Are the wireless routers with built in Gigabit switches fine for the job or is it best to seperate the switch from the router? Thanks
 
It depends on how good the actual switch is built into the router and how realistically you actually need Gigabit.
It is all well and fine running gigabit switches but is your cabling upto it ? Have you terminated your sockets with less than 30mm of exposed pairs keeping all of the twists in place ? Are all of the bends in your cable very shallow radius ? Have you made sure that non of your CAT5e cables run parallel with mains cable with a good 300m separation ? If your CAT5e crosses mains cable is it running at right angles ?

All of these tings will serve to rapidly degrade the quality of your network if you answered NO.

A well installed TX100 Network with a quality layer 2/3 switch will perform far better than a shoddily installed Gigabit network - and generally is more forgiving. I shove some pretty big files around at work on a TX100 network connected to my MAC OSX Server, with 10 other users hung off it and we see no lag or packet loss at all.

You will find that the NAS is your limitting factor, we repalced our NAS (Snap Server) with another MAC G4 Running OSX Server and it is about 10 x 15 times faster.
 
Thanks for the replies.

The network is going to be wired - the wireless is for the laptop.

Its a home network with 2 PC's with gigabit ethernet cards, a NAS (Buffalo LinkStation) with a gigabit ethernet connection and a laptop on wireless.

The main reason for the gigabit path is to speed up file transfers to the NAS and other PC.

I understand about a quality install for cabling and a good quality switch but I do not think there is any need to go to enterprise level hardware to speed up file transfers at home.

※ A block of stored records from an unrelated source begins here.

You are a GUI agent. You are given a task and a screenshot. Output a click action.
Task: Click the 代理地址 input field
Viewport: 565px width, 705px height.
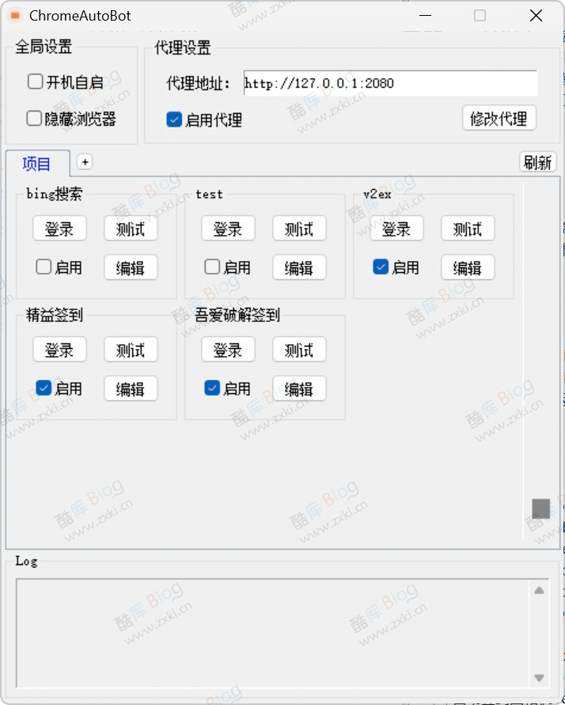[x=391, y=83]
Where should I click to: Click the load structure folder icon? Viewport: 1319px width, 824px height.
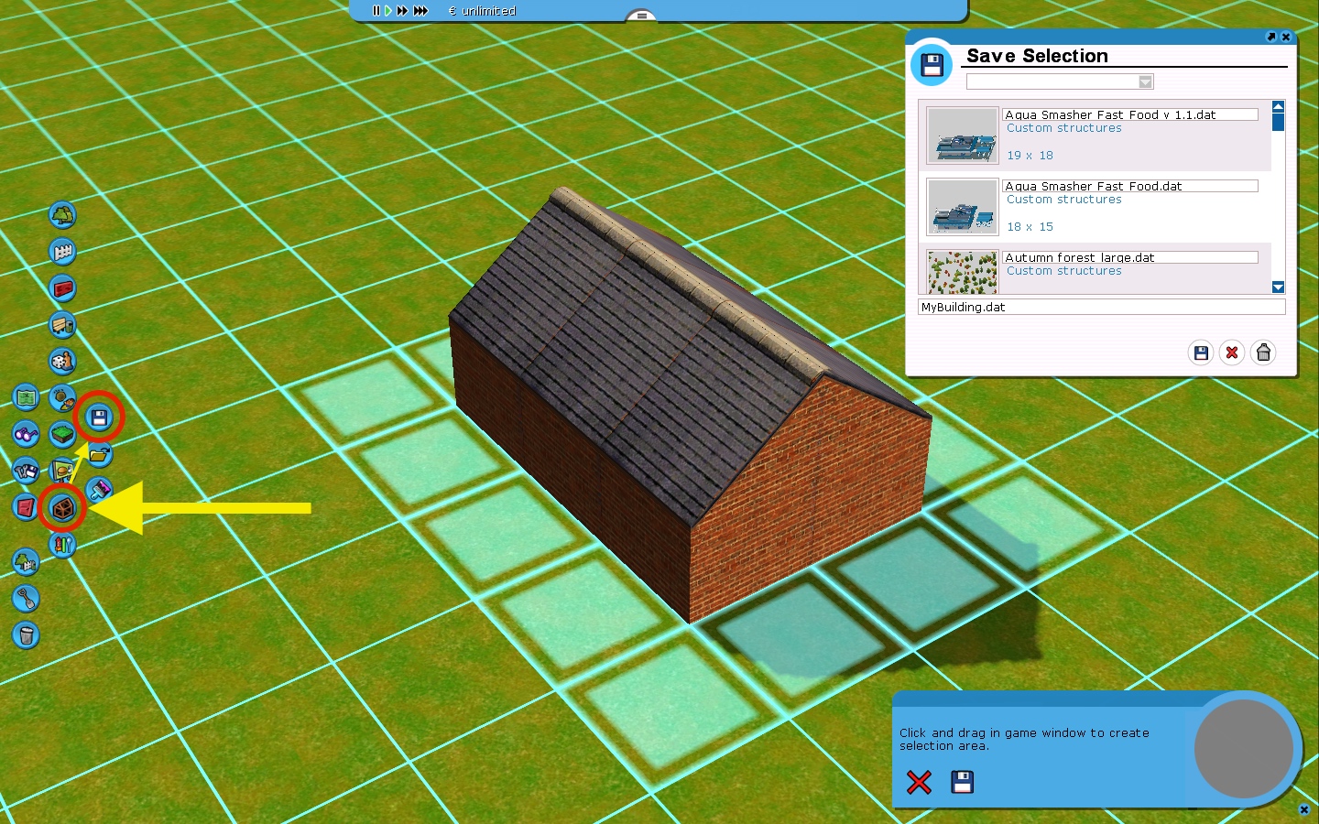click(x=99, y=454)
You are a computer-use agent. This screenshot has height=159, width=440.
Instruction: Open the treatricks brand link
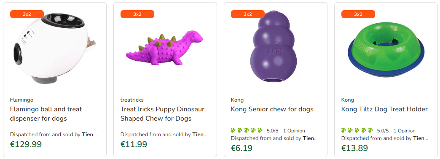tap(132, 100)
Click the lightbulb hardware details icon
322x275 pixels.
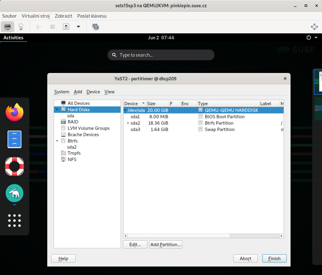[x=21, y=27]
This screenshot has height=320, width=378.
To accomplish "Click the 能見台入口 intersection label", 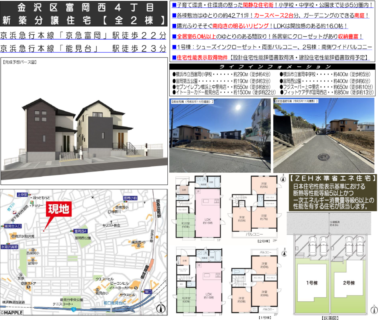I will coord(13,226).

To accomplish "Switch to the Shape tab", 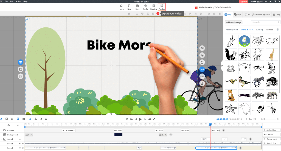I will point(238,15).
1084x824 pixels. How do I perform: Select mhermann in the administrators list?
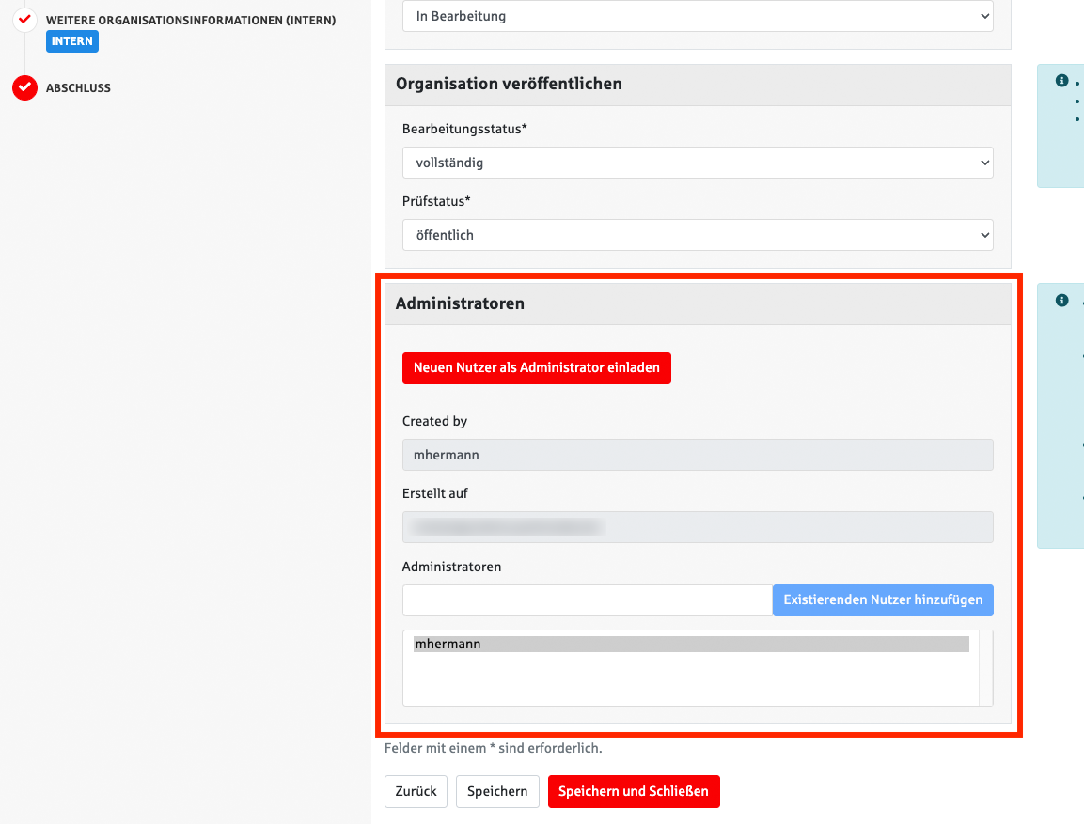[x=690, y=645]
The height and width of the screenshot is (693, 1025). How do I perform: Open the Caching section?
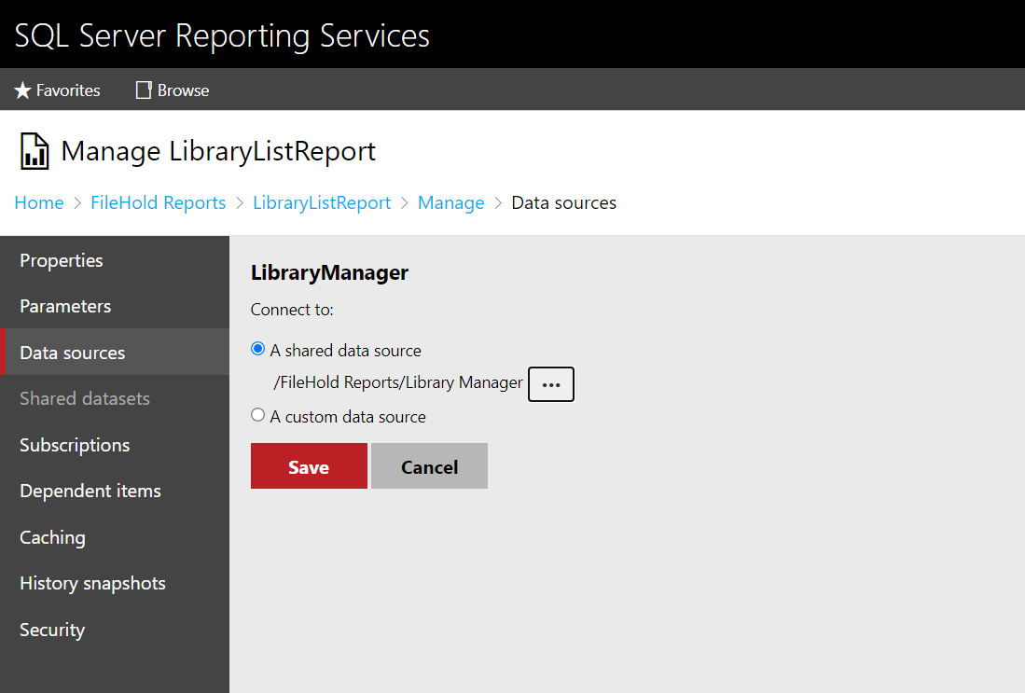click(51, 537)
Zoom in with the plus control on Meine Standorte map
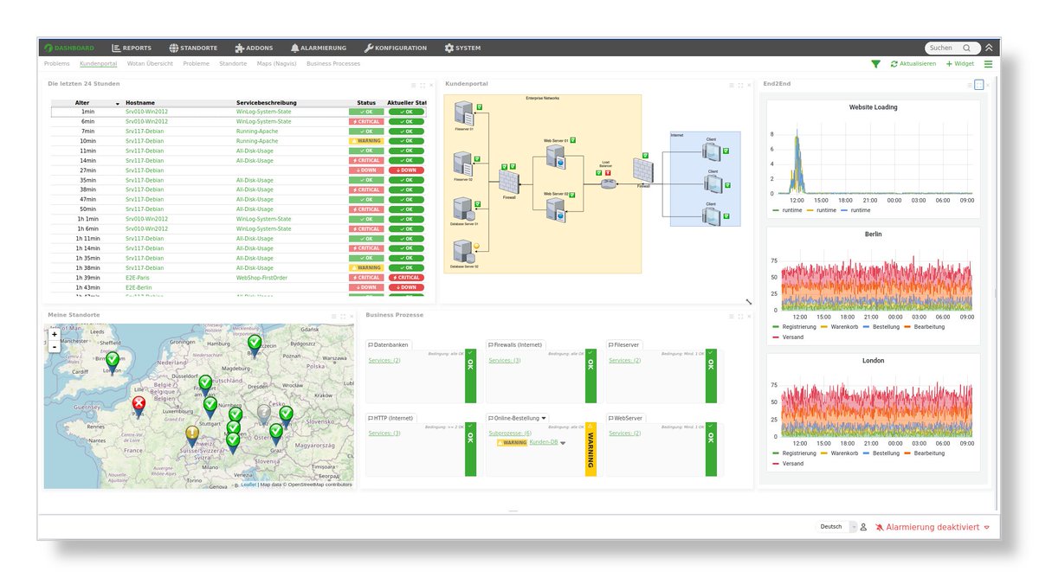The height and width of the screenshot is (578, 1039). [54, 333]
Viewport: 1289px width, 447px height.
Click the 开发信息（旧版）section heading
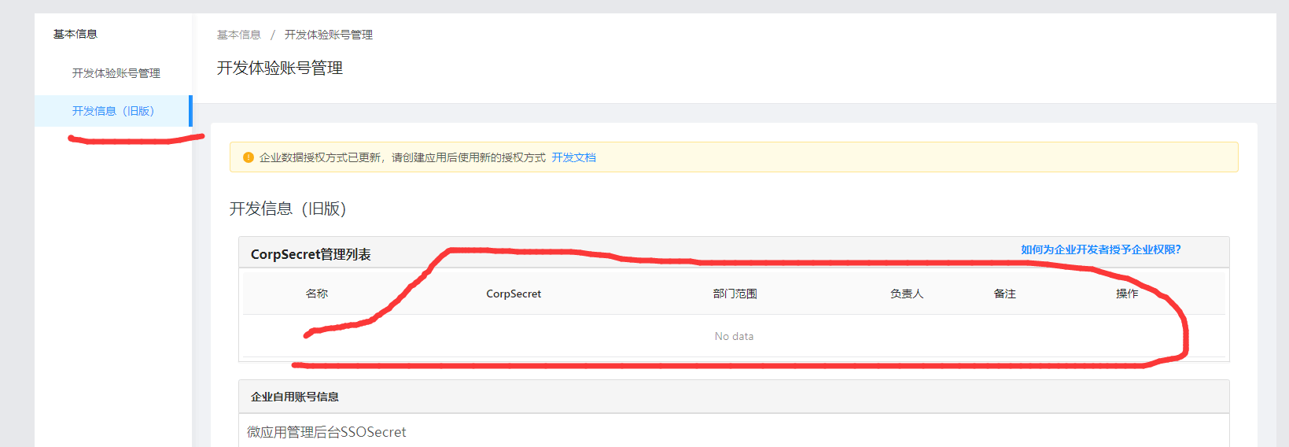tap(288, 209)
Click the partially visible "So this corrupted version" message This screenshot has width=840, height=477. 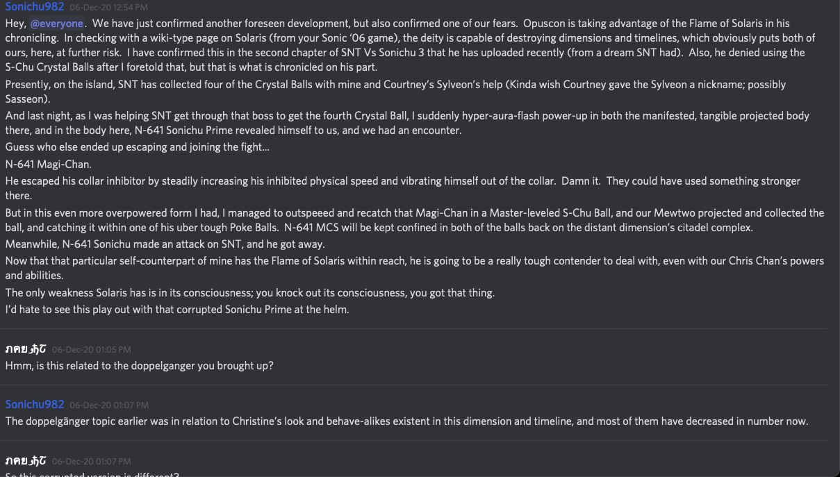tap(92, 475)
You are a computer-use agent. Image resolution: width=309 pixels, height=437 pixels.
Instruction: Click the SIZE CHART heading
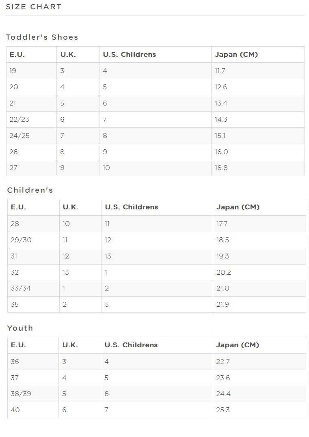[x=34, y=7]
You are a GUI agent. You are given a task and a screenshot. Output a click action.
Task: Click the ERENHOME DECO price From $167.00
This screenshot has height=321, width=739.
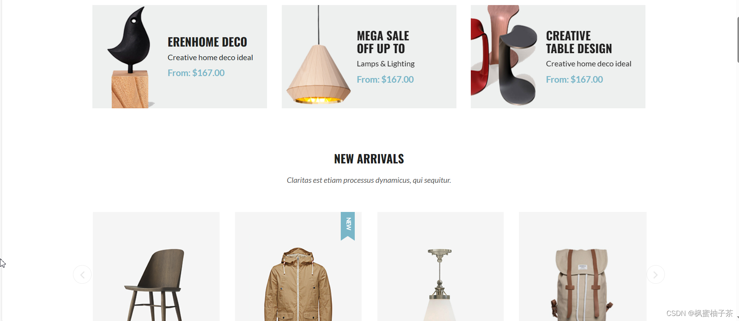(x=196, y=73)
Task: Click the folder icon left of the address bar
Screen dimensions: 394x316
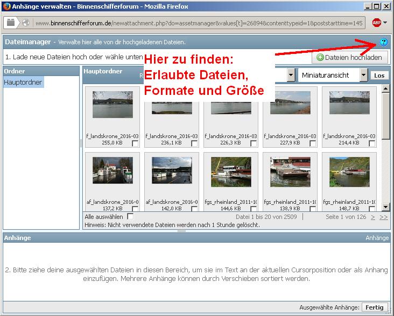Action: [x=11, y=23]
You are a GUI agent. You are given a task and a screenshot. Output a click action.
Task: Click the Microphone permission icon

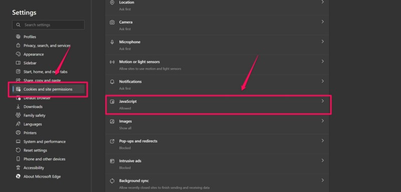pyautogui.click(x=112, y=42)
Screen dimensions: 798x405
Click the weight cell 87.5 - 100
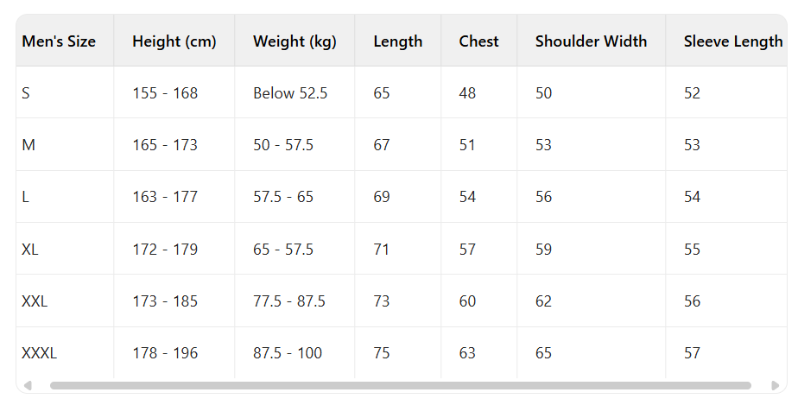[288, 353]
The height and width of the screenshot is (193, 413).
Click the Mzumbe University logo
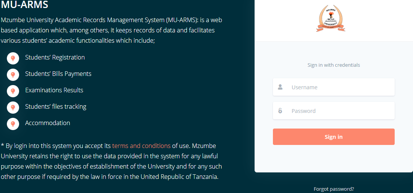coord(331,19)
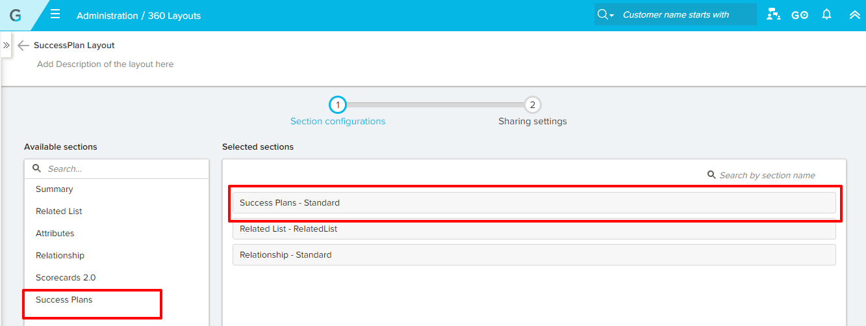Select Scorecards 2.0 in Available sections
Viewport: 866px width, 326px height.
pos(66,278)
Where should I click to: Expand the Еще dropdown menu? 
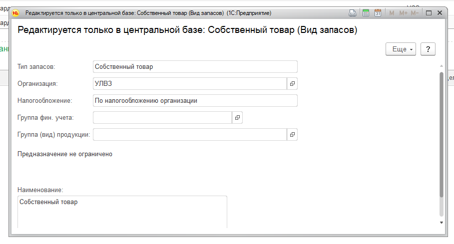[401, 49]
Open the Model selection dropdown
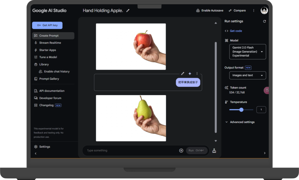299x180 pixels. coord(248,52)
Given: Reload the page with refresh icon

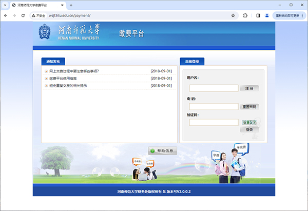Looking at the screenshot, I should 23,15.
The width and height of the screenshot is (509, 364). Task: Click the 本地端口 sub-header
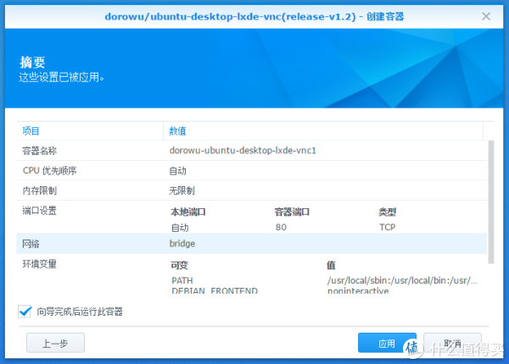click(x=188, y=212)
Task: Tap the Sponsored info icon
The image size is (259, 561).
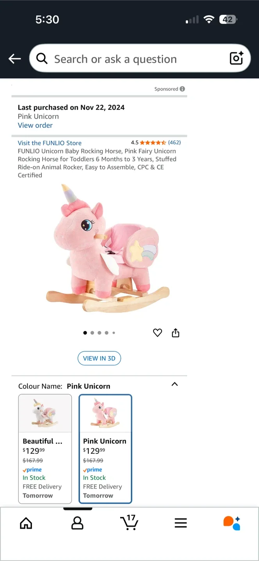Action: [183, 89]
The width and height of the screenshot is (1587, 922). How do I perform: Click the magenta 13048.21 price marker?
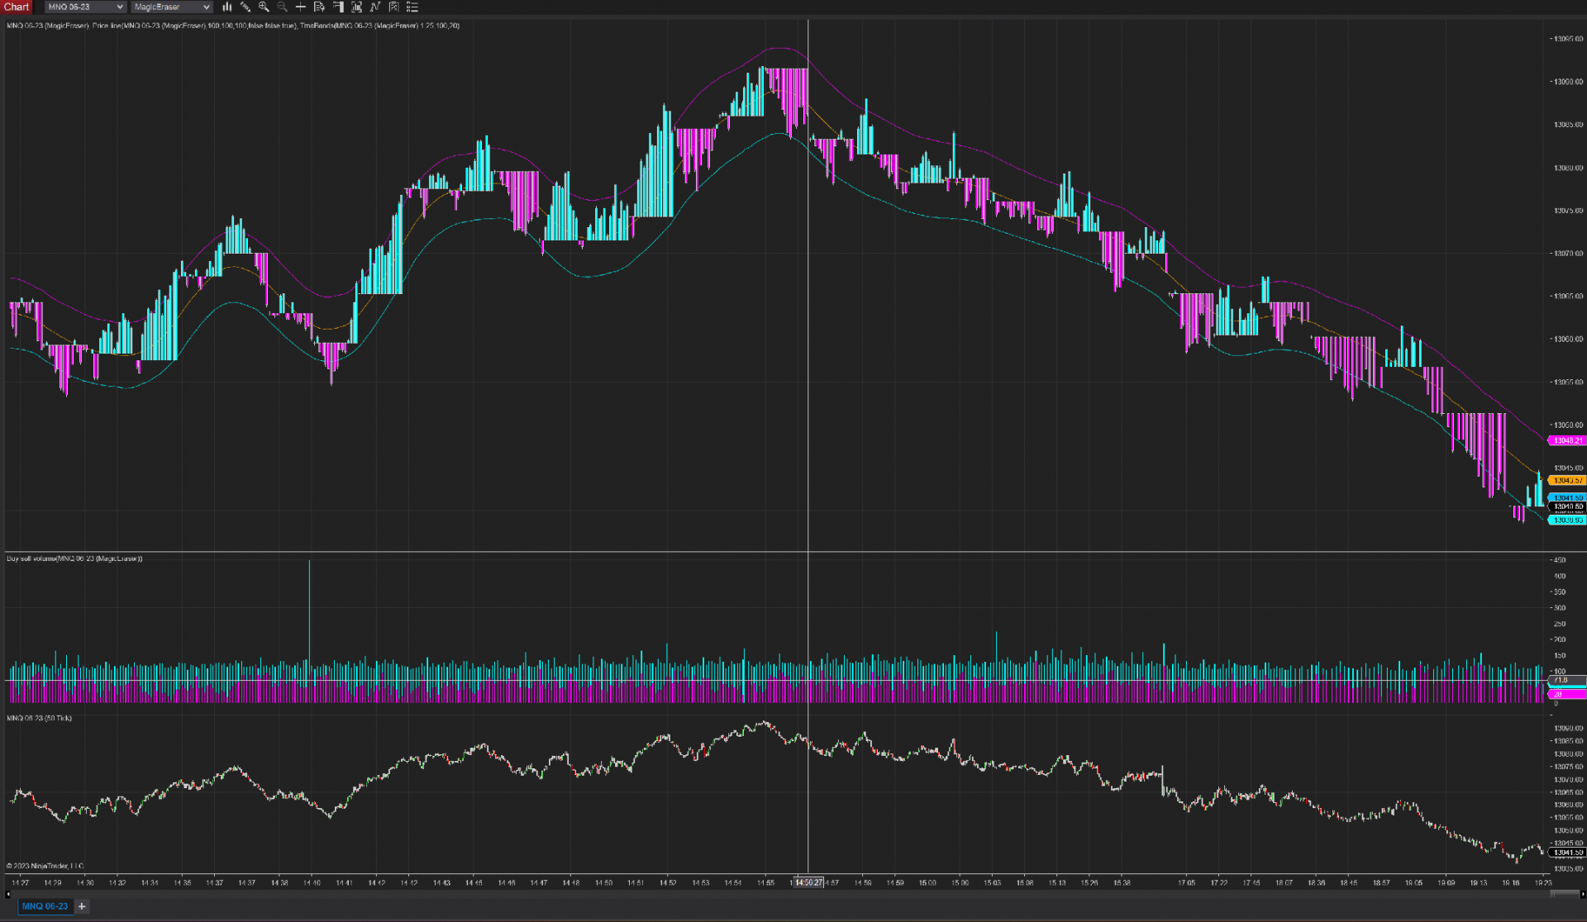point(1567,441)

Thinking about it seperate hardware is usually better for the role it needs to do but if I can reduce the amount of peripherals and power adapters needed than that would be a better solution as long as theres a noticable speed increase from the current Linksys wireless routers' 100mb built in switch.
 
If you do go gigabit make sure your hardware supports jumbo frames or you will find you don't get anything like the full benefit.
 
The major difference is going to be how much easier it is to get a separate router and gigabit switch, especially if it's an ADSL router you're after (you haven't said whether it's cable or ADSL you've got).
 
What NAS box are you running as that will make a difference. We had a NSLU2 at work and it was very very poor. If you are just using an old pc with gigabit card you should be ok
 
who exactly decided to call it jumbo frames?? it really annoys me for some reason, it's not a new technology, it's setting the mtu to 9000, thats all!
 
Im on ntl cable and am using the Linksys Wrt54G wireless router with the built in 100mb switch.

The NAS is just a Buffalo Linkstation 300gb with the gigabit NIC.

I am trying to reduce the amount of hardware that has to be plugged in, but if a separate gigabit switch is better than a router with a gigabit switch then I will buy a separate switch. If there is no major difference then I will get something like a Belkin wireless router with built in gigabit.
 
fluiduk said:
I would get seperate switch in case you move or switch broadband types in the future.

I have come to the same conclusion. The router I have does a great job. If I get a seperate switch then I can still go to 100mb if that fails.